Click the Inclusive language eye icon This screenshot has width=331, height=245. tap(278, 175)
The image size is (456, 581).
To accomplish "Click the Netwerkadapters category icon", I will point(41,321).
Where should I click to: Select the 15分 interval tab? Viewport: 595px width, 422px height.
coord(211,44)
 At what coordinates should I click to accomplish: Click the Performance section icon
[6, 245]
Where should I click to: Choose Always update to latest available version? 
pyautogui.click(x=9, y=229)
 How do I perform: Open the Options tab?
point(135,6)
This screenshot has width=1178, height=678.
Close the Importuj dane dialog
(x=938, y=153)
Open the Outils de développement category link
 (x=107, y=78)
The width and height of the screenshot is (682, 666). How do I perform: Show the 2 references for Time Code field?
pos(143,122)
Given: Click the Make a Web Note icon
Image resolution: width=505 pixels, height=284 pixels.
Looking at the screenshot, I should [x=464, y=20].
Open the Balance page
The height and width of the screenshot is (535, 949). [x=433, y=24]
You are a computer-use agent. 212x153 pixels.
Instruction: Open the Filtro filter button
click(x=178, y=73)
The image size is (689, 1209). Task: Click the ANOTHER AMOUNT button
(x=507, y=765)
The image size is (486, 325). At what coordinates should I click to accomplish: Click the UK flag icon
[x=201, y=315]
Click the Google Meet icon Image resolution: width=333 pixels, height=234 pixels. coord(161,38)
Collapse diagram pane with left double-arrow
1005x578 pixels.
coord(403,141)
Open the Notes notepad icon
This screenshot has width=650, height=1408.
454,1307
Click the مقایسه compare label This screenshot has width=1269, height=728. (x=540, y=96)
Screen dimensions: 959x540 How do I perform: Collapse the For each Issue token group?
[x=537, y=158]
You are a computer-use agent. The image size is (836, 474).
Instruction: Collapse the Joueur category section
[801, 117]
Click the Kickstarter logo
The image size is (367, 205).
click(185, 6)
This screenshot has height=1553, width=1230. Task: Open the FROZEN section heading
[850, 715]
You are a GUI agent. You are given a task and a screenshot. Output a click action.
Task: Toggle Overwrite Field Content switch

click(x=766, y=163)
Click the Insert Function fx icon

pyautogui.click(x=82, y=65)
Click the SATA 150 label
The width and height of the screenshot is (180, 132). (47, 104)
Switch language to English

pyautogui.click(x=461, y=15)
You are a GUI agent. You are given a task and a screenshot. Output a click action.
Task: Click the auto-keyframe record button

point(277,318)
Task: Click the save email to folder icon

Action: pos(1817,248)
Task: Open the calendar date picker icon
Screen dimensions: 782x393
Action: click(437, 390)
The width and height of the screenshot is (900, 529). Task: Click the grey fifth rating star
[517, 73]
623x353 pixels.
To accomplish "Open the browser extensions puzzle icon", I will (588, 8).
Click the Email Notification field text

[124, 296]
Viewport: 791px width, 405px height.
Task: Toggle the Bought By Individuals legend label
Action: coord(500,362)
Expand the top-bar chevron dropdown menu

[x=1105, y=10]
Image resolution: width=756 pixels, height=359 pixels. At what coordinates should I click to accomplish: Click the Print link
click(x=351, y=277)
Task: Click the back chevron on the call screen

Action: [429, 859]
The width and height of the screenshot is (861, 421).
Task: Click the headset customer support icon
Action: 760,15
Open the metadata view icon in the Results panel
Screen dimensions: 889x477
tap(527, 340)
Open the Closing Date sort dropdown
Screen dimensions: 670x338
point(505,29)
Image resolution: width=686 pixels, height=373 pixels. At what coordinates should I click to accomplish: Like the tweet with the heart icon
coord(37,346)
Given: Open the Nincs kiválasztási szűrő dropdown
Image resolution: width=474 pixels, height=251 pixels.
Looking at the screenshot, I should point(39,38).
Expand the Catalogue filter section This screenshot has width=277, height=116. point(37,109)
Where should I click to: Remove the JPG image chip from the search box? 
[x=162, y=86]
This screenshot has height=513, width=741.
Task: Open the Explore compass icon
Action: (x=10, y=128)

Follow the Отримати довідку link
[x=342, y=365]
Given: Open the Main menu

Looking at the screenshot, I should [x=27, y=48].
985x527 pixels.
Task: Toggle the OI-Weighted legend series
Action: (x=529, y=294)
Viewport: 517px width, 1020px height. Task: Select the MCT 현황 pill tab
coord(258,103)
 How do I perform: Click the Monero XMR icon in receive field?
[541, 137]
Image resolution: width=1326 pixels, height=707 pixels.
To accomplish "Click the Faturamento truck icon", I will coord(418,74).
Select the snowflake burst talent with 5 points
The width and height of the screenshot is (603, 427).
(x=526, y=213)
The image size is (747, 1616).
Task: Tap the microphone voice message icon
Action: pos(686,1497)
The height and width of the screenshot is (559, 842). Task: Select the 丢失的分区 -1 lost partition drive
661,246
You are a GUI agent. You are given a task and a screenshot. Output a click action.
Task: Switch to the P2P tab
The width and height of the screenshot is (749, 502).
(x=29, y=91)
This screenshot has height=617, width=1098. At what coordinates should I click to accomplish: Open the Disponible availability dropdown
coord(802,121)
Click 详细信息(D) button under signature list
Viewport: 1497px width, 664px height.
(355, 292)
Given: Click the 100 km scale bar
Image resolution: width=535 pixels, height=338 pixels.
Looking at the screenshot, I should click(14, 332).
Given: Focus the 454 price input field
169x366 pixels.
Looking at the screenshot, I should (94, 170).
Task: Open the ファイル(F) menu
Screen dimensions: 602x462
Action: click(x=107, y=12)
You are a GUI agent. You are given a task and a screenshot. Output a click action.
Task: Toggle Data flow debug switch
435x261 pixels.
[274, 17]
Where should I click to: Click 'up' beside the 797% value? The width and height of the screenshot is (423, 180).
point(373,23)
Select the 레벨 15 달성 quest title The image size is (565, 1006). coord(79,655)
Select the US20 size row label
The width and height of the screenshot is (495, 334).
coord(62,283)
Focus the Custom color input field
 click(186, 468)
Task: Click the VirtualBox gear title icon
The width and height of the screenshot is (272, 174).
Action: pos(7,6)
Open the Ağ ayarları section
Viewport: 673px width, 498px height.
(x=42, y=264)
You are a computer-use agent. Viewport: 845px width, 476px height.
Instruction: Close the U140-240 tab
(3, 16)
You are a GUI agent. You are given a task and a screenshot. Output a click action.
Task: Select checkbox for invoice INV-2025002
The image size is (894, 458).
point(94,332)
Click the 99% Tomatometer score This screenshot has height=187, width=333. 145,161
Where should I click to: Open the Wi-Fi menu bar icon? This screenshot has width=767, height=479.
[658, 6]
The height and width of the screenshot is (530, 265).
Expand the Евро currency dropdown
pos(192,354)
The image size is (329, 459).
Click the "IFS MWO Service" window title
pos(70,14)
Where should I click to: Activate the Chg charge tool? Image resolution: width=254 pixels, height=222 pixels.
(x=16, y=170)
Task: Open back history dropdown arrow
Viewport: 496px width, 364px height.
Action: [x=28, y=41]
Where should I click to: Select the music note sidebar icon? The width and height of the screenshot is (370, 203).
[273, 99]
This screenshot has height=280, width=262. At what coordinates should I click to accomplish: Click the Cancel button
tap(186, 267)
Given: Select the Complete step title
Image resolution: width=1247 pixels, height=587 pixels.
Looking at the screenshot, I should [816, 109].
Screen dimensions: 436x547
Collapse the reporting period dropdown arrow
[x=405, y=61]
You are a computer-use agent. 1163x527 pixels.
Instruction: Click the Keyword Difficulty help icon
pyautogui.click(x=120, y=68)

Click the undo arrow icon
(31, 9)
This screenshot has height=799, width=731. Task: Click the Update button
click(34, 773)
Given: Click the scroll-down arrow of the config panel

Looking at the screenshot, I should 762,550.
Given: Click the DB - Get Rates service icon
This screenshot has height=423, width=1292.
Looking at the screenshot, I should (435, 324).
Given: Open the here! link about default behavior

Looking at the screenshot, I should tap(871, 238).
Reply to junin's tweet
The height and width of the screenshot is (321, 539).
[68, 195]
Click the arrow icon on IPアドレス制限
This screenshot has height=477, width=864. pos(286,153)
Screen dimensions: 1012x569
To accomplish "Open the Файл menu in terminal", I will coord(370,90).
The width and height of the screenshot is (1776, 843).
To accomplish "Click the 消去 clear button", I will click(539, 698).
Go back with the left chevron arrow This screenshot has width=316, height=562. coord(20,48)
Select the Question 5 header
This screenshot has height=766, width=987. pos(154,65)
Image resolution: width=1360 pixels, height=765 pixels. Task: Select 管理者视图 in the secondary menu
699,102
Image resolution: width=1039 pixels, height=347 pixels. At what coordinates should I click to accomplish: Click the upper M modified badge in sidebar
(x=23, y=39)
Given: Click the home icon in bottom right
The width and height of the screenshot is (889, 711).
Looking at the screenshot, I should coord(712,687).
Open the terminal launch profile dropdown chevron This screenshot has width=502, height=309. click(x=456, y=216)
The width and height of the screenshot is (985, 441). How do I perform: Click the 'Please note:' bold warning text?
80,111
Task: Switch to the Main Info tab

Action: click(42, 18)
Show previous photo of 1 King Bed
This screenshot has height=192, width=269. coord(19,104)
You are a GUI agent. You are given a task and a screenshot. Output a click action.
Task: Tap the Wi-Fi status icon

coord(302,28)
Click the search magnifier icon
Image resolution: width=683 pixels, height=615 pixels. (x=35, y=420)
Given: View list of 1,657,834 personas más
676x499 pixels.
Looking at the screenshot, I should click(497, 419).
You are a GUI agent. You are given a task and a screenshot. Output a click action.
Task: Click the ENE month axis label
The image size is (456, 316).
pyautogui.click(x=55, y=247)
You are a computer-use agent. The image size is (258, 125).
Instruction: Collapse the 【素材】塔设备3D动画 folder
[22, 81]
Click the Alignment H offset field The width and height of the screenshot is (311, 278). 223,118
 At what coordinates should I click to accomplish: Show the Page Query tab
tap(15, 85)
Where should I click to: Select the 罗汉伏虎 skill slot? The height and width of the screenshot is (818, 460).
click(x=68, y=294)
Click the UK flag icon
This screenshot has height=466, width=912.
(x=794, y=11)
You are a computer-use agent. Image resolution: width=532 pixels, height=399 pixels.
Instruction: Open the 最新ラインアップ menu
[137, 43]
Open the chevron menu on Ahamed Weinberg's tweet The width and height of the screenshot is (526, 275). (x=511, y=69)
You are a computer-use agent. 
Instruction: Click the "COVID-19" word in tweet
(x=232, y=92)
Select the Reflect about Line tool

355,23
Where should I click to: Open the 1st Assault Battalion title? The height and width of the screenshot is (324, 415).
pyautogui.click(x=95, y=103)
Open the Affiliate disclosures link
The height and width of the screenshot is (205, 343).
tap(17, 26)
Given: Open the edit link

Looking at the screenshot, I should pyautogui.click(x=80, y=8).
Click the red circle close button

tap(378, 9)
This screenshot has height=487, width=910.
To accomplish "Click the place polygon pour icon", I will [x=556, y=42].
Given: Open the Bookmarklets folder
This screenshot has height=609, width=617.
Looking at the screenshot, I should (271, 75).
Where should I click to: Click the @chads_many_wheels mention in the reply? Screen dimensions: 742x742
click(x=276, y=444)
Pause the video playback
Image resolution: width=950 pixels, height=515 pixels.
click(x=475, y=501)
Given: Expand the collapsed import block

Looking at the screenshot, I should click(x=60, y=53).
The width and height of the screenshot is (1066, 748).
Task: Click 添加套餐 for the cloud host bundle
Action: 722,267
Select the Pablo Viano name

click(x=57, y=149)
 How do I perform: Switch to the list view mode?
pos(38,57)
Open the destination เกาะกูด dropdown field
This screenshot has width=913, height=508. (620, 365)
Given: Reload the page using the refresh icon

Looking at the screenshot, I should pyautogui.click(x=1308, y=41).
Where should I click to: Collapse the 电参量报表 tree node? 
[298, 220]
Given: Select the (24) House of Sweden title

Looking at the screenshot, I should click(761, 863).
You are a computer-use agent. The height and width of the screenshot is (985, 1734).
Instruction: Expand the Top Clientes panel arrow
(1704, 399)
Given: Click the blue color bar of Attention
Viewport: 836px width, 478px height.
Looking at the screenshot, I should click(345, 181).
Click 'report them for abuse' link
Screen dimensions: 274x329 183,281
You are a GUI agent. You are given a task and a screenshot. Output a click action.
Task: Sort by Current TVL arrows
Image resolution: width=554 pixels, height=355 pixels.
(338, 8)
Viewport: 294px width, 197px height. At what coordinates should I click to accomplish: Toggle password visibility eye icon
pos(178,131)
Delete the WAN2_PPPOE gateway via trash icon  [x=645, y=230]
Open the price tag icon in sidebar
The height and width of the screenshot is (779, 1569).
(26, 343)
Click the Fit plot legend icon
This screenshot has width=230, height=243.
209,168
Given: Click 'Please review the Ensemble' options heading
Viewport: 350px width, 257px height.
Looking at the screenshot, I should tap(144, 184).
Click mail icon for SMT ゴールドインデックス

§ WORK REQUIRED
Find the line with "Viewport: 294px width, 197px" in the data above. Restate it and all later lines word for word, ending with the last line.

§ RESPONSE AREA
Viewport: 294px width, 197px height. At what coordinates should I click to accomplish: Toggle password visibility eye icon
pos(178,131)
Delete the WAN2_PPPOE gateway via trash icon  [x=645, y=230]
Open the price tag icon in sidebar
The height and width of the screenshot is (779, 1569).
(26, 343)
Click the Fit plot legend icon
This screenshot has width=230, height=243.
209,168
Given: Click 'Please review the Ensemble' options heading
Viewport: 350px width, 257px height.
Looking at the screenshot, I should tap(144, 184).
Click mail icon for SMT ゴールドインデックス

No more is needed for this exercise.